STATED PROBLEM 1
In the passage on camera dynamic range, which two menu options open up when you move beyond the base ISO?

>> Begin SUPPLIED PASSAGE

I value dynamic range within a camera in two specific areas:  the ability to cleanly lift shadows without introducing noise or color banding and the ability to recover highlights without introducing “hot spots” where information has been permanently lost.  The value of good dynamic range is in the margins of photography, as eliminating shadows or recovering blown out highlights doesn’t always produce the better image.  Having good dynamic range (particularly if you shoot RAW), allows you a lot more creative vision over how the final image will turn out (particularly with Adobe’s new AI tech for getting more information out of the sky).  This shot, for example, has all of the rich detail in the shadows and colors of the trunk of the fallen tree and the moss on it, but also allowed me to recover the sky rather than just a blown out mess.  This shot was taken with the new Fujinon XF 8mm F3.5, which is a very sweet little lens, by the way.

Fuji has an extra trick up its sleeve to help you maximize dynamic range performance in such scenes, which we’ll get to in just a moment.

In my tests, I found that the X-S20 (or X-M5) did an excellent job of recovering shadows very cleanly. Here we have an image that I purposefully underexposed by four stops. As you can see in the original RAW image, there is very little information left there. In post I added those four stops back into the recovered image. What we find is an image that has been recovered with very little penalty.  Contrast looks good and the image is nice and bright.

Here’s a look at that same image at a pixel level.  We see little additional noise, no banding or discoloration, and a nice restoration of contrast to the image.

As is often the case, however, highlight recovery lags behind shadow recovery. While a 2 stop highlight recovery is nice and clean, by 3 stops the recovered image is not natural looking at all:

Moving beyond that is obviously a fools errand.  But Fuji does have a nice workaround if you want more dynamic range.  If you move beyond the base ISO to either ISO 320 or 640 (and beyond), two new options open up in the menu.  These are DR200 and DR400.  What these do is essentially split the sensor readout so that the shadow information is gathered from the current ISO setting while the highlight information comes from base ISO.  At ISO 320 that gives you one additional stop in the highlights, while at ISO 640 you gain two.  This allows you to overexpose the image slightly so that you have plenty of information in the shadows, but since there is one or two stops less exposure in the highlights, you have plenty of ability to recover blown out areas in post. A three stop highlight recovery using DR200 looks just fine:

I can go even further using DR400.  Here’s a four stop overexposure (look how blown out the image is on the left), and how cleanly it recovers using DR400:

I certainly will often utilize this for landscape images when I’m shooting Fuji.  My priority was exposing for the interesting textures of the little barn in this shot, but rather than a white, blown out sky, I was able to recover something interesting in the sky to add to the image.

I personally enable DR400 in camera, and then it is ready if I have to raise the ISO level (either intentionally or not).  Dynamic range naturally diminishes as the ISO raises anyway, so it can be a way of getting better results when the ISO is up.  That’s not to say that you should shoot this way all the time, as often retaining contrast and either crushed shadows or blown out highlights makes for a better photograph, but having this technique available to improve dynamic range certainly has its uses…just don’t go too crazy on those sliders!!

>> End SUPPLIED PASSAGE
>> Begin PROVIDED INFORMATION

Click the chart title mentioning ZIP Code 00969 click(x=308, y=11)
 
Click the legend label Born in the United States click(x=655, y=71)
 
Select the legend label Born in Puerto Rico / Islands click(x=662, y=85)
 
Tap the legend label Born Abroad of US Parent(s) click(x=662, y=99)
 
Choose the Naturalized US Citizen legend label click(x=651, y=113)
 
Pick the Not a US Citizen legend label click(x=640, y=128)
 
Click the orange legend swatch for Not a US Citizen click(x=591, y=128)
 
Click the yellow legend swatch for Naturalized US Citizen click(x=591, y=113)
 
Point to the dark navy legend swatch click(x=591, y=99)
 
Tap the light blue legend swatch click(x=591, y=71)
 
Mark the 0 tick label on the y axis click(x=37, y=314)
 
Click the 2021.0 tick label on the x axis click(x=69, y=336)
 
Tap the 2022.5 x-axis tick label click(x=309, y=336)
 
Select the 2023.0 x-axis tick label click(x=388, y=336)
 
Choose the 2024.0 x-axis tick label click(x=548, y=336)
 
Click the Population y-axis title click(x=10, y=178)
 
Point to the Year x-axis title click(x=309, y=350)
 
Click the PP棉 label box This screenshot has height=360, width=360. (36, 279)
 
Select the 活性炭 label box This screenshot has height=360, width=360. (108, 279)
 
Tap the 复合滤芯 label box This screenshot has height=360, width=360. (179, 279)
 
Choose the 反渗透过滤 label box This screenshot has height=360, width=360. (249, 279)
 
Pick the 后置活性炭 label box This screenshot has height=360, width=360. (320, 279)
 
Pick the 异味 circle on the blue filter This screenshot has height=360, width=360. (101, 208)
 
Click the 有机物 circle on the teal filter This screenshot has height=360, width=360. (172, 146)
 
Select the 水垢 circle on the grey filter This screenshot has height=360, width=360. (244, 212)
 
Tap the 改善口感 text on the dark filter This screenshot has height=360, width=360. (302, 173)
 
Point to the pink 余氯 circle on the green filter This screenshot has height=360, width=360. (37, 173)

>> End PROVIDED INFORMATION
>> Begin PROVIDED INFORMATION

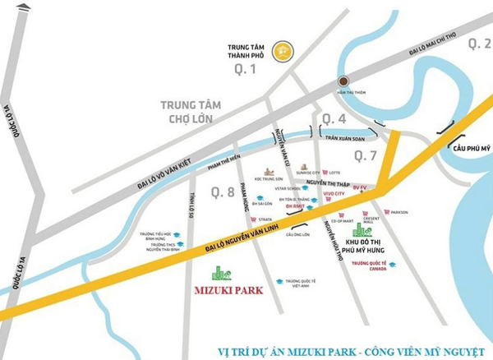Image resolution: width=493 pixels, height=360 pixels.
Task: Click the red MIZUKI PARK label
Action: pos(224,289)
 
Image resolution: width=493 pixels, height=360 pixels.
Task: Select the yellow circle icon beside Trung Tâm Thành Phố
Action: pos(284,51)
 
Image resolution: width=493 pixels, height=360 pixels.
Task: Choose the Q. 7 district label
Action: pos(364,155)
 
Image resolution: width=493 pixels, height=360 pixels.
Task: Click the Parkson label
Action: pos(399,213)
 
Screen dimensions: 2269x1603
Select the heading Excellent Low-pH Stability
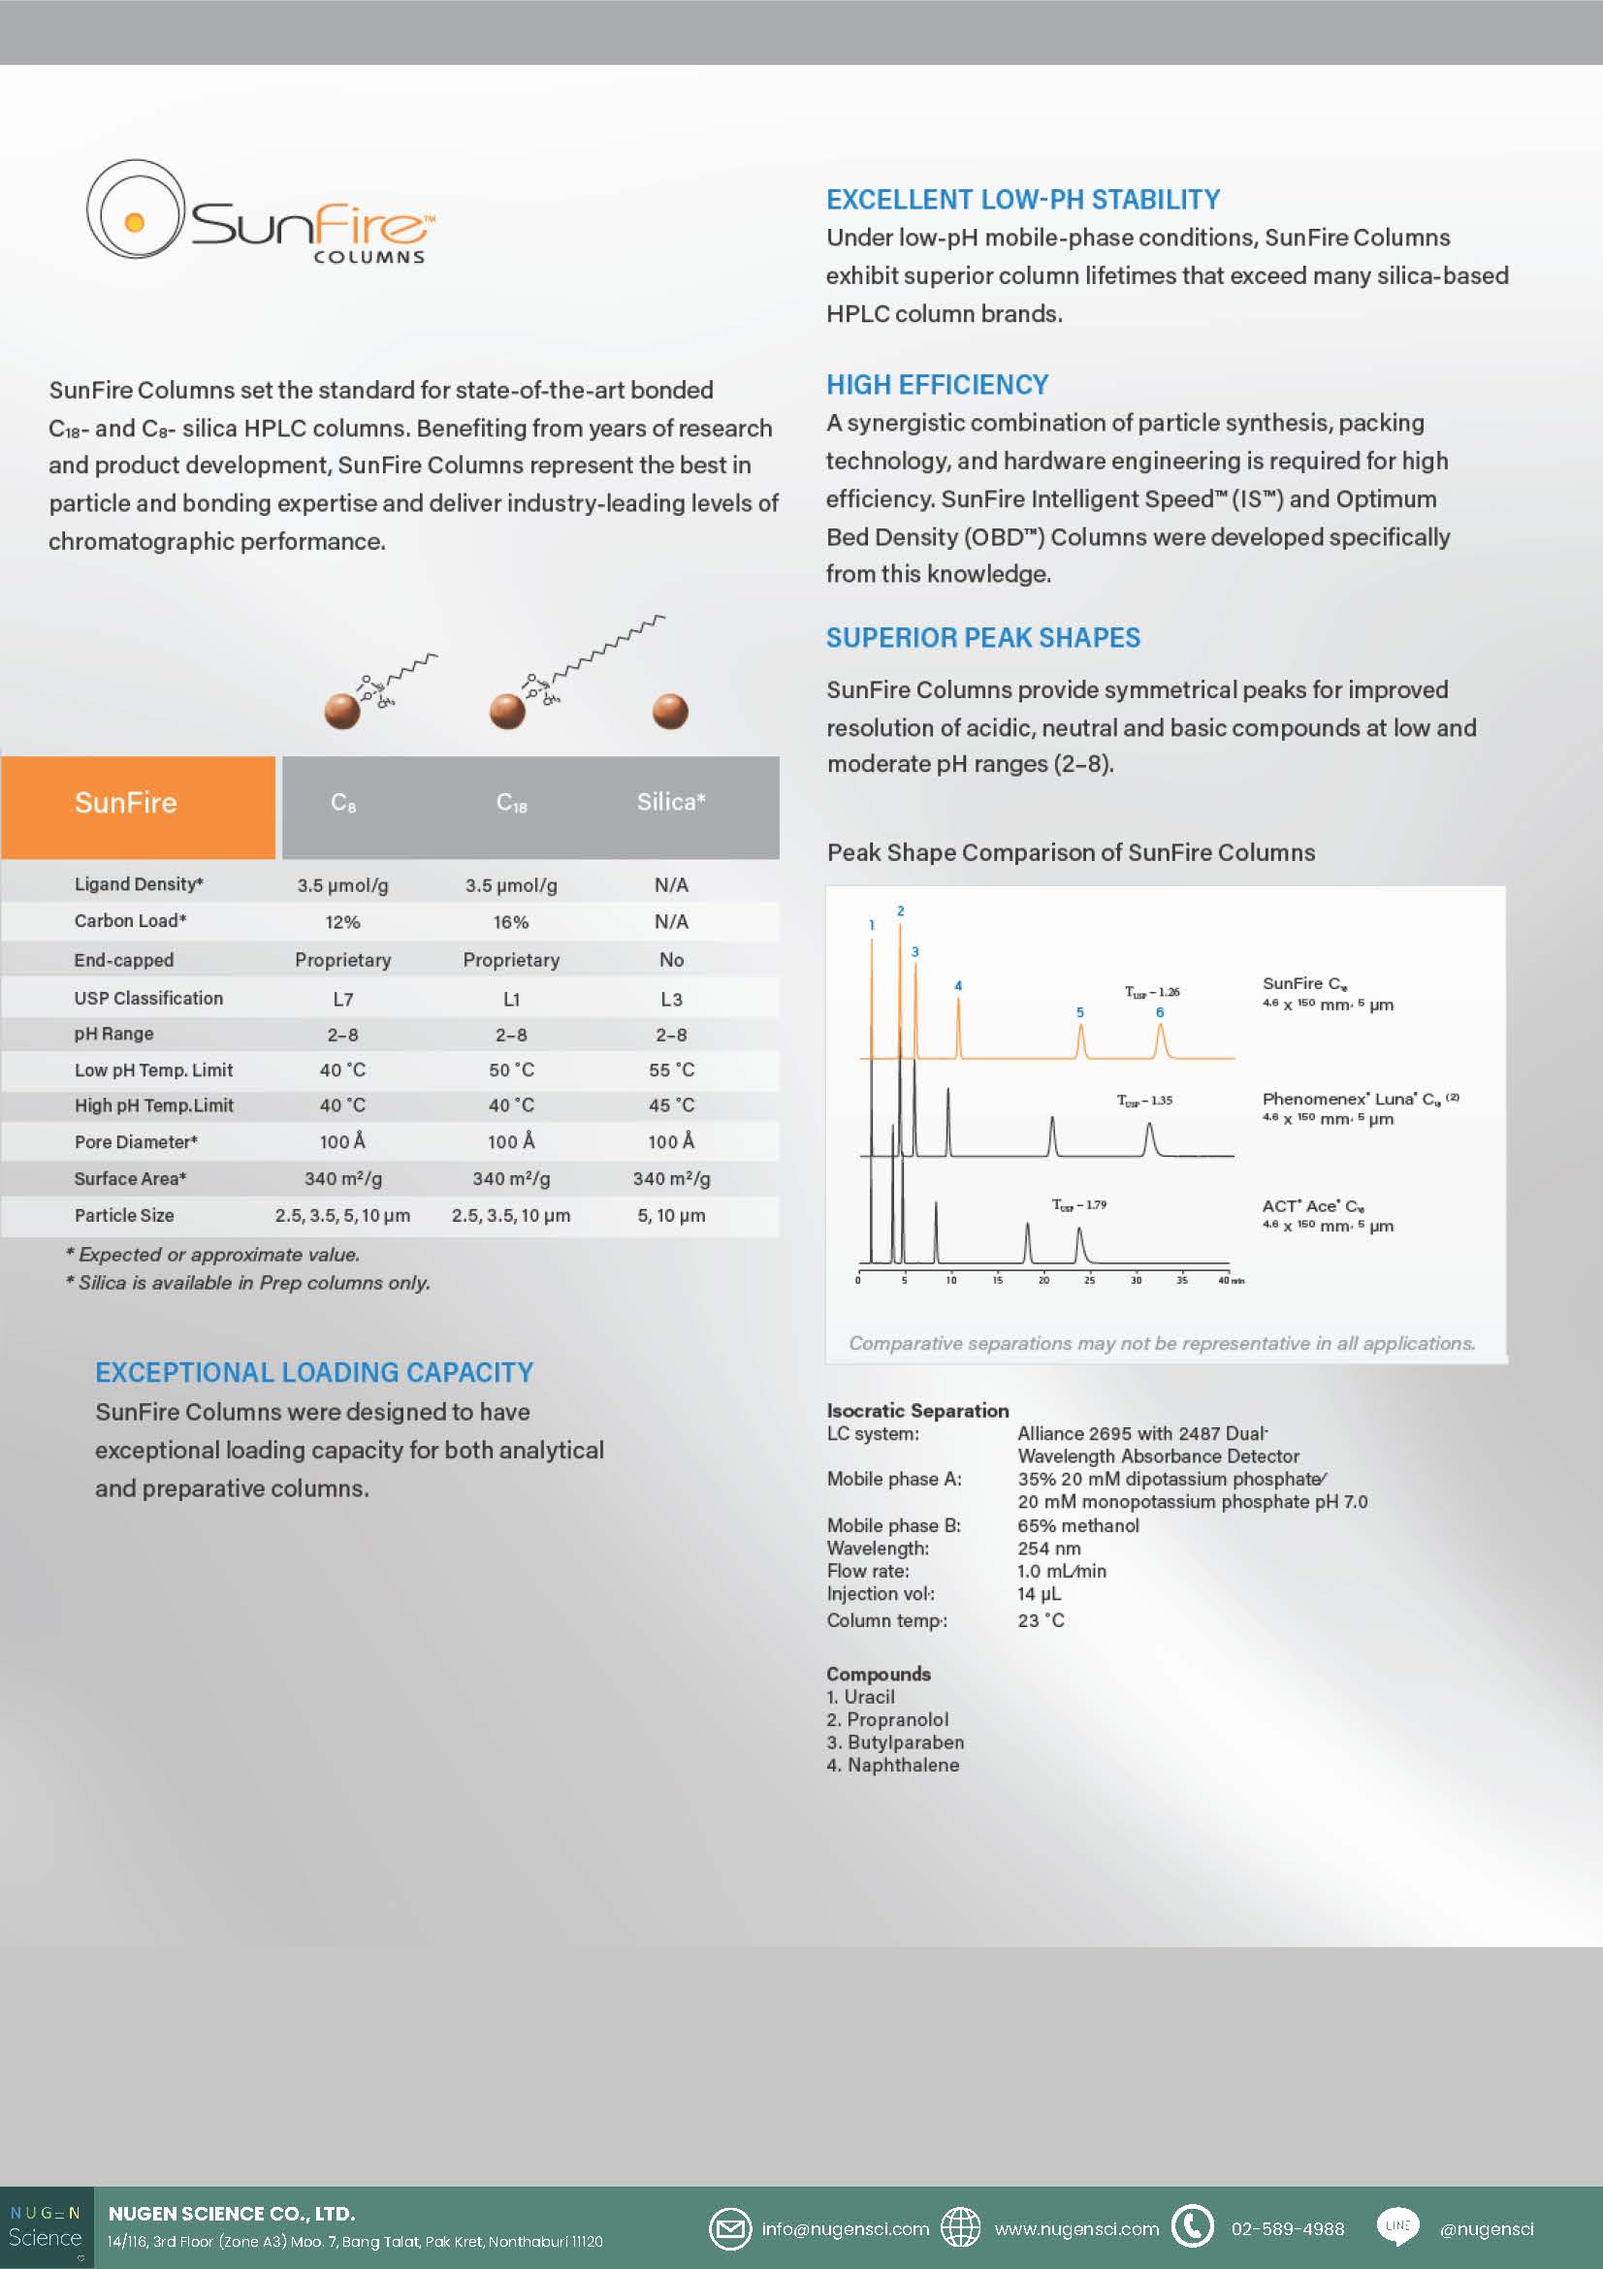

>> End PROVIDED INFORMATION
>> Begin PROVIDED INFORMATION

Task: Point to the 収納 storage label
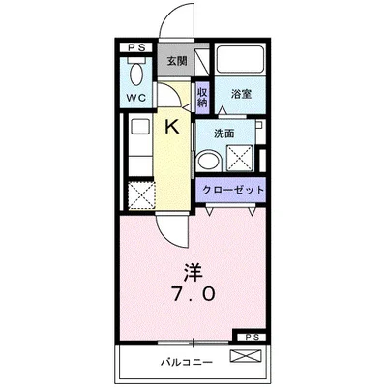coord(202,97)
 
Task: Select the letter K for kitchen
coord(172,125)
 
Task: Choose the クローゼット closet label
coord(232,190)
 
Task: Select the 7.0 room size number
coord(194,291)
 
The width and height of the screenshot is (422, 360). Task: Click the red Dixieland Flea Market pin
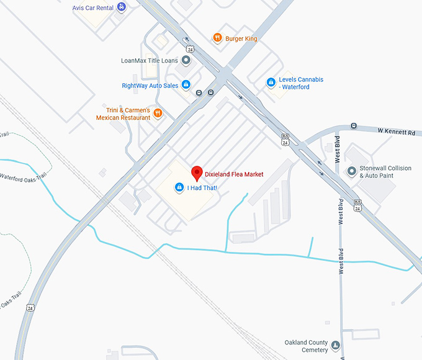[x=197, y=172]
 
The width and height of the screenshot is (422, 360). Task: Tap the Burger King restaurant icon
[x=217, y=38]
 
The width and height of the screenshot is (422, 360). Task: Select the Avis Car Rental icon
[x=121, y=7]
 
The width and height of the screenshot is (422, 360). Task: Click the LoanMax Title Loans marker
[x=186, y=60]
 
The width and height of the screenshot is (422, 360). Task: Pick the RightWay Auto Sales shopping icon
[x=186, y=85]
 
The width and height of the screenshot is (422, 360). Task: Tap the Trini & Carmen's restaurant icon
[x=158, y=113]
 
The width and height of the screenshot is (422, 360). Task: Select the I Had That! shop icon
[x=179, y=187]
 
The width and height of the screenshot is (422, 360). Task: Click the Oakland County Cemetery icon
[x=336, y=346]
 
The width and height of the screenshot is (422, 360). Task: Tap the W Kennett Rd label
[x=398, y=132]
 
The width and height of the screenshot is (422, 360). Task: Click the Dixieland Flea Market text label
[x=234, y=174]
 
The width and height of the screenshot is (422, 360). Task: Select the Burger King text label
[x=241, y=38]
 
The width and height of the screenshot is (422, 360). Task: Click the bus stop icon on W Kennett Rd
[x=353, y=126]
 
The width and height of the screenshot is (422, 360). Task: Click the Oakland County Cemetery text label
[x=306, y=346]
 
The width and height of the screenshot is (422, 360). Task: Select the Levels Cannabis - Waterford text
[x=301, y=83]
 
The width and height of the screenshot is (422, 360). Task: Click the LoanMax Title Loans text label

>> End PROVIDED INFORMATION

STATED PROBLEM 2
Can you rewrite the entries starting with the line containing "Click the chart" and going on through the line containing "Click the 有机物", requests included, with every coordinate in the answers increased by 26?

COMPLETE ANSWER 1
DR200 and DR400.

COMPLETE ANSWER 2
Click the chart title mentioning ZIP Code 00969 click(x=334, y=37)
 
Click the legend label Born in the United States click(x=681, y=97)
 
Select the legend label Born in Puerto Rico / Islands click(x=688, y=111)
 
Tap the legend label Born Abroad of US Parent(s) click(x=688, y=125)
 
Choose the Naturalized US Citizen legend label click(x=677, y=139)
 
Pick the Not a US Citizen legend label click(x=666, y=154)
 
Click the orange legend swatch for Not a US Citizen click(x=617, y=154)
 
Click the yellow legend swatch for Naturalized US Citizen click(x=617, y=139)
 
Point to the dark navy legend swatch click(x=617, y=125)
 
Tap the light blue legend swatch click(x=617, y=97)
 
Mark the 0 tick label on the y axis click(x=63, y=340)
 
Click the 2021.0 tick label on the x axis click(x=95, y=362)
 
Tap the 2022.5 x-axis tick label click(x=335, y=362)
 
Select the 2023.0 x-axis tick label click(x=414, y=362)
 
Choose the 2024.0 x-axis tick label click(x=574, y=362)
 
Click the Population y-axis title click(x=36, y=204)
 
Point to the Year x-axis title click(x=335, y=376)
 
Click the PP棉 label box This screenshot has height=360, width=360. (62, 305)
 
Select the 活性炭 label box This screenshot has height=360, width=360. (134, 305)
 
Tap the 复合滤芯 label box This screenshot has height=360, width=360. (205, 305)
 
Choose the 反渗透过滤 label box This screenshot has height=360, width=360. (275, 305)
 
Pick the 后置活性炭 label box This screenshot has height=360, width=360. (346, 305)
 
Pick the 异味 circle on the blue filter This screenshot has height=360, width=360. (127, 234)
 
Click the 有机物 circle on the teal filter This screenshot has height=360, width=360. (198, 172)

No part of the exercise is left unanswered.